* Start *

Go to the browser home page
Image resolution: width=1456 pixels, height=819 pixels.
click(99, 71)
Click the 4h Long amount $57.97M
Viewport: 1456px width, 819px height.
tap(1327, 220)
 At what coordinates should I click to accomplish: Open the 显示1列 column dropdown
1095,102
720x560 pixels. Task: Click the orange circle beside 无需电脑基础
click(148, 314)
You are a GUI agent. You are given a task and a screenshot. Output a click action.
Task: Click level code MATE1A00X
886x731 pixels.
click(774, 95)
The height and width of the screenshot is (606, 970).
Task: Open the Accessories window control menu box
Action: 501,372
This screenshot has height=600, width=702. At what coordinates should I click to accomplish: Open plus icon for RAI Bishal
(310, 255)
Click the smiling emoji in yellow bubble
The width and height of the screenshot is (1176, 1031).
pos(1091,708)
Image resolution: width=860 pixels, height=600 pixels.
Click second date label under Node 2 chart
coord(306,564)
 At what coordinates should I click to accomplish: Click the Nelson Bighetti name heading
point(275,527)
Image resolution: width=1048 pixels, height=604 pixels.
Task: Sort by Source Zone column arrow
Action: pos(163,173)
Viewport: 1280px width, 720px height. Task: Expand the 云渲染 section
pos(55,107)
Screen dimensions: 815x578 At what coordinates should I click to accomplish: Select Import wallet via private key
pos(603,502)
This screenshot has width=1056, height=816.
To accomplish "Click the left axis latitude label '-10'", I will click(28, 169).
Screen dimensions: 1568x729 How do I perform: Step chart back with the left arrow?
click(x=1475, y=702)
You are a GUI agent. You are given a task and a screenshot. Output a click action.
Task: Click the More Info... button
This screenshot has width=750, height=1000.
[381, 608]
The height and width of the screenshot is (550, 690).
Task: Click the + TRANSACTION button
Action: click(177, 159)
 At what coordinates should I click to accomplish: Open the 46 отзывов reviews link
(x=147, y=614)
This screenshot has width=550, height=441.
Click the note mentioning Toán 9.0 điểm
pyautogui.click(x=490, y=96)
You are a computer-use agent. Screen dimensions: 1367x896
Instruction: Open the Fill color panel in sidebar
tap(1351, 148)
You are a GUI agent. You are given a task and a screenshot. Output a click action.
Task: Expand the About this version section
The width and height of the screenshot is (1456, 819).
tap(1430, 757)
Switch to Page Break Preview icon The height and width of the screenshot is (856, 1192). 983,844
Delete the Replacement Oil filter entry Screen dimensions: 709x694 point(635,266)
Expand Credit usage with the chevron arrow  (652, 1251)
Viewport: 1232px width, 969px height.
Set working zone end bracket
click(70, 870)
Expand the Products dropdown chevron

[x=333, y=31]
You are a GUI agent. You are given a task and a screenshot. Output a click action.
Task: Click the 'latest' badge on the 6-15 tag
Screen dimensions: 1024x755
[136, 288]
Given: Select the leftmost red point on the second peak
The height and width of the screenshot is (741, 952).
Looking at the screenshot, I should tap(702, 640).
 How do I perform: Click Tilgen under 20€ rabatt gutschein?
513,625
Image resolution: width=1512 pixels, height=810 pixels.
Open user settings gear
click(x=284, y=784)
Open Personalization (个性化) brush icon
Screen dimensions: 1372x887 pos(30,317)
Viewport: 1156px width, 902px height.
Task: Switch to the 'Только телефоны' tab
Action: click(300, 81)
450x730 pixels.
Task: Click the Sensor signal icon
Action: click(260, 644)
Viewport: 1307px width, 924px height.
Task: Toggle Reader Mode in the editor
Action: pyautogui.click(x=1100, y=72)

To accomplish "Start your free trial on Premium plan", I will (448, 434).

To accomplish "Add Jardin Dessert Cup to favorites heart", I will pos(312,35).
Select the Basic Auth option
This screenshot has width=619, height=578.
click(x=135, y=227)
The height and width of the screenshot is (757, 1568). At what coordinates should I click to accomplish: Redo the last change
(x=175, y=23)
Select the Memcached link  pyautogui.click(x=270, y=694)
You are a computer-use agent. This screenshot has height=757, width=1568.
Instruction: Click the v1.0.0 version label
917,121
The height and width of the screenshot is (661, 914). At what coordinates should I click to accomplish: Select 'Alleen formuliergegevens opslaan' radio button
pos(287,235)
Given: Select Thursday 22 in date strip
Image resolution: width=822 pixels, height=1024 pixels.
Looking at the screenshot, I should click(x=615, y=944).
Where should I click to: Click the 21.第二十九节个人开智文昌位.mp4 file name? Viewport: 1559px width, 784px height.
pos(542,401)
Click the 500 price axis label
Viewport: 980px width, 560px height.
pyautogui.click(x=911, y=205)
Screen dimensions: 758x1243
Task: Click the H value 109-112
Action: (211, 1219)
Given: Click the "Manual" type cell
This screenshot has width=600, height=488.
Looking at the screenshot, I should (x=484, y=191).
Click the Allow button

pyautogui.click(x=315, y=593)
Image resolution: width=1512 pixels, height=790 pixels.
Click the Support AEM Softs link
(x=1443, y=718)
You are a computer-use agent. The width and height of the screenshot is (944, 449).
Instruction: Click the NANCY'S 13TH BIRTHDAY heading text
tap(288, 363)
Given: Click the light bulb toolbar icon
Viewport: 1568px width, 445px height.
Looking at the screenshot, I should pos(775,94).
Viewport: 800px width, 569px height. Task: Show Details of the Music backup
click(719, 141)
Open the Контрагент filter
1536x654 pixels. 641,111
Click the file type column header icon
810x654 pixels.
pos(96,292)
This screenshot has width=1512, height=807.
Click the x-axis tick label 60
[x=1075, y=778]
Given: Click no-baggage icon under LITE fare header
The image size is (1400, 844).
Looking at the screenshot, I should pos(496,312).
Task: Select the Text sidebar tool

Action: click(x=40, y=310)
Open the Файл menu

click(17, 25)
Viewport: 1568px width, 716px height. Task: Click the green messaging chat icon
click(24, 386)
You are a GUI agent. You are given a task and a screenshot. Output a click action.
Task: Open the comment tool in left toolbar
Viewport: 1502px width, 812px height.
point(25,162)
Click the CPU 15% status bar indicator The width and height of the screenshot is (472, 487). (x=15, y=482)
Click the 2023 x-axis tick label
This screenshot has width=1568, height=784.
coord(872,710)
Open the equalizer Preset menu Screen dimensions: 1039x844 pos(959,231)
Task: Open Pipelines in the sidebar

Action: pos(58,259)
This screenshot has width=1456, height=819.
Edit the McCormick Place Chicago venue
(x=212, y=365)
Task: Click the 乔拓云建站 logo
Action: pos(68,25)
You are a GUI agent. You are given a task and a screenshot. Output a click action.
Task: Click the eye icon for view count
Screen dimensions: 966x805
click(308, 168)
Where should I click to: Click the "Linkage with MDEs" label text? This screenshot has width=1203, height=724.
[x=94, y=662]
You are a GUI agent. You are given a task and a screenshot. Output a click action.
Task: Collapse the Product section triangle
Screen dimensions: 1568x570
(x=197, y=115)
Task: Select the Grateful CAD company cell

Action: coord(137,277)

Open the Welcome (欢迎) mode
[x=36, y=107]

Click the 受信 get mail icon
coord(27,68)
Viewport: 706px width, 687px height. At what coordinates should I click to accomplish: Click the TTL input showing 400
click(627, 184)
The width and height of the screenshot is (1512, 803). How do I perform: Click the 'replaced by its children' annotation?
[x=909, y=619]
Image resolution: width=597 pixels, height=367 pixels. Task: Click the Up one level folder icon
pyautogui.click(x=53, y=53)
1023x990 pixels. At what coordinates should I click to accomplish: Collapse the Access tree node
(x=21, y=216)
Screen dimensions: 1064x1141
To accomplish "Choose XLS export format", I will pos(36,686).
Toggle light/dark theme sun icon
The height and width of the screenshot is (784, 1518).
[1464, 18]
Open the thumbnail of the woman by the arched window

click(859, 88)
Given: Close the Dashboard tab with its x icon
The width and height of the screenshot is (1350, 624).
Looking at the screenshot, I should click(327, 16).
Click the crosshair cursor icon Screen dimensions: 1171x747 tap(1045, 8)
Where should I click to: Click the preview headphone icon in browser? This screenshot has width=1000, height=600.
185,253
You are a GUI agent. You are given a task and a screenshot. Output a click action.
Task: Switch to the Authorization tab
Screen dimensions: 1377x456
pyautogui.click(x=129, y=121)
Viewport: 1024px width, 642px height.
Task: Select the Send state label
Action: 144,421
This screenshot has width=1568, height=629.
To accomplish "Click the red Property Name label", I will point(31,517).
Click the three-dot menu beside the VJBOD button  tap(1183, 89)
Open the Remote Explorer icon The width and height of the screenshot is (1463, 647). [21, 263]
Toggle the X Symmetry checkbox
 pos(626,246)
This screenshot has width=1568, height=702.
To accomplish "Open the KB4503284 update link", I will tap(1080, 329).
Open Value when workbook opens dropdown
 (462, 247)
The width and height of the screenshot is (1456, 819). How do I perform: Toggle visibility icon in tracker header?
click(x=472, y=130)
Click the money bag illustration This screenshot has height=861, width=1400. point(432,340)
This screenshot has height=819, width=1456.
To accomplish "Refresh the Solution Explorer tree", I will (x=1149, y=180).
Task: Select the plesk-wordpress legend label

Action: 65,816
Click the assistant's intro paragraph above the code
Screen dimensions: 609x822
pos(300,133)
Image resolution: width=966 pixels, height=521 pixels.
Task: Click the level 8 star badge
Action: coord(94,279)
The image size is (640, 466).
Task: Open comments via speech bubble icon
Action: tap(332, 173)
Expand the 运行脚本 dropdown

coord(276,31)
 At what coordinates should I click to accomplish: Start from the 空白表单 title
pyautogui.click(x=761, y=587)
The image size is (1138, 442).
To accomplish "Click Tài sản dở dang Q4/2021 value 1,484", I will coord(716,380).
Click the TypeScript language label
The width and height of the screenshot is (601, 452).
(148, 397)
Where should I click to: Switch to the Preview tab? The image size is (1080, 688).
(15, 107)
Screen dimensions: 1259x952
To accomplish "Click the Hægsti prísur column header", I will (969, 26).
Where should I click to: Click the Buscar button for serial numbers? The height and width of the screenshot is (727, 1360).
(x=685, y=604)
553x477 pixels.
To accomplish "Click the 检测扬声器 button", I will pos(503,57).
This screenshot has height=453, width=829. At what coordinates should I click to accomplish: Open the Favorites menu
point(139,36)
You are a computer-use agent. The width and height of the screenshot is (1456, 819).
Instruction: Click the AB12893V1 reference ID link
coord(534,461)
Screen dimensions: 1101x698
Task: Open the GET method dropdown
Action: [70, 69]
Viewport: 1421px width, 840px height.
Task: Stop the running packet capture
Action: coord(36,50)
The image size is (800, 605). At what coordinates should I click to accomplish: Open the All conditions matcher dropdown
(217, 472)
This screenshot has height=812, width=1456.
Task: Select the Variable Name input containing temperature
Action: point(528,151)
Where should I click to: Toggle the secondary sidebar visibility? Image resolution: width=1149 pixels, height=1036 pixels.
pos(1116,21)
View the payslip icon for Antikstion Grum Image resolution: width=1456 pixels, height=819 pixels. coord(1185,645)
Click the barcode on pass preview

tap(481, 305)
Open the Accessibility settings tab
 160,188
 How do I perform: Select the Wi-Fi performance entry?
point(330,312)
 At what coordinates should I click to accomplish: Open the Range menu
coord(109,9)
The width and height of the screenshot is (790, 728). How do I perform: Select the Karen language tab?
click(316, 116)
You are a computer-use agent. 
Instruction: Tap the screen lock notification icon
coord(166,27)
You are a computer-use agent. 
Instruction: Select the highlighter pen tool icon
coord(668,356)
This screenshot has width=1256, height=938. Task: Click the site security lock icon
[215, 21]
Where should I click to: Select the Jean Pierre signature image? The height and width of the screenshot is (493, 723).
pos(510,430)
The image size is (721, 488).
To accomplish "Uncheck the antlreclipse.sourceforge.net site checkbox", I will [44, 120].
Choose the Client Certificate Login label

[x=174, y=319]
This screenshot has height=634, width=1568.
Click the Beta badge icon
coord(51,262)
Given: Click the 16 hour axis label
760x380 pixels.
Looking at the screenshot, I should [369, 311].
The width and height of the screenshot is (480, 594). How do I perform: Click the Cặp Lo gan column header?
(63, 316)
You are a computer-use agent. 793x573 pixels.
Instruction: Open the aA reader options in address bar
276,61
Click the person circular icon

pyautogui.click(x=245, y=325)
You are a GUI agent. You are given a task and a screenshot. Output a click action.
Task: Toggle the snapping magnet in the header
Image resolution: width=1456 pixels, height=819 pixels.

* End *

## TASK STATEMENT
Return the records exactly as they appear, from the line containing "Click the crosshair" through the line containing "Click the money", including both of those lines.

## SOLUTION TO THE PROBLEM
Click the crosshair cursor icon Screen dimensions: 1171x747 tap(1045, 8)
Where should I click to: Click the preview headphone icon in browser? This screenshot has width=1000, height=600.
185,253
You are a GUI agent. You are given a task and a screenshot. Output a click action.
Task: Switch to the Authorization tab
Screen dimensions: 1377x456
pyautogui.click(x=129, y=121)
Viewport: 1024px width, 642px height.
Task: Select the Send state label
Action: 144,421
This screenshot has width=1568, height=629.
To accomplish "Click the red Property Name label", I will point(31,517).
Click the three-dot menu beside the VJBOD button  tap(1183, 89)
Open the Remote Explorer icon The width and height of the screenshot is (1463, 647). [21, 263]
Toggle the X Symmetry checkbox
 pos(626,246)
This screenshot has width=1568, height=702.
To accomplish "Open the KB4503284 update link", I will tap(1080, 329).
Open Value when workbook opens dropdown
 (462, 247)
The width and height of the screenshot is (1456, 819). How do I perform: Toggle visibility icon in tracker header?
click(x=472, y=130)
Click the money bag illustration This screenshot has height=861, width=1400. point(432,340)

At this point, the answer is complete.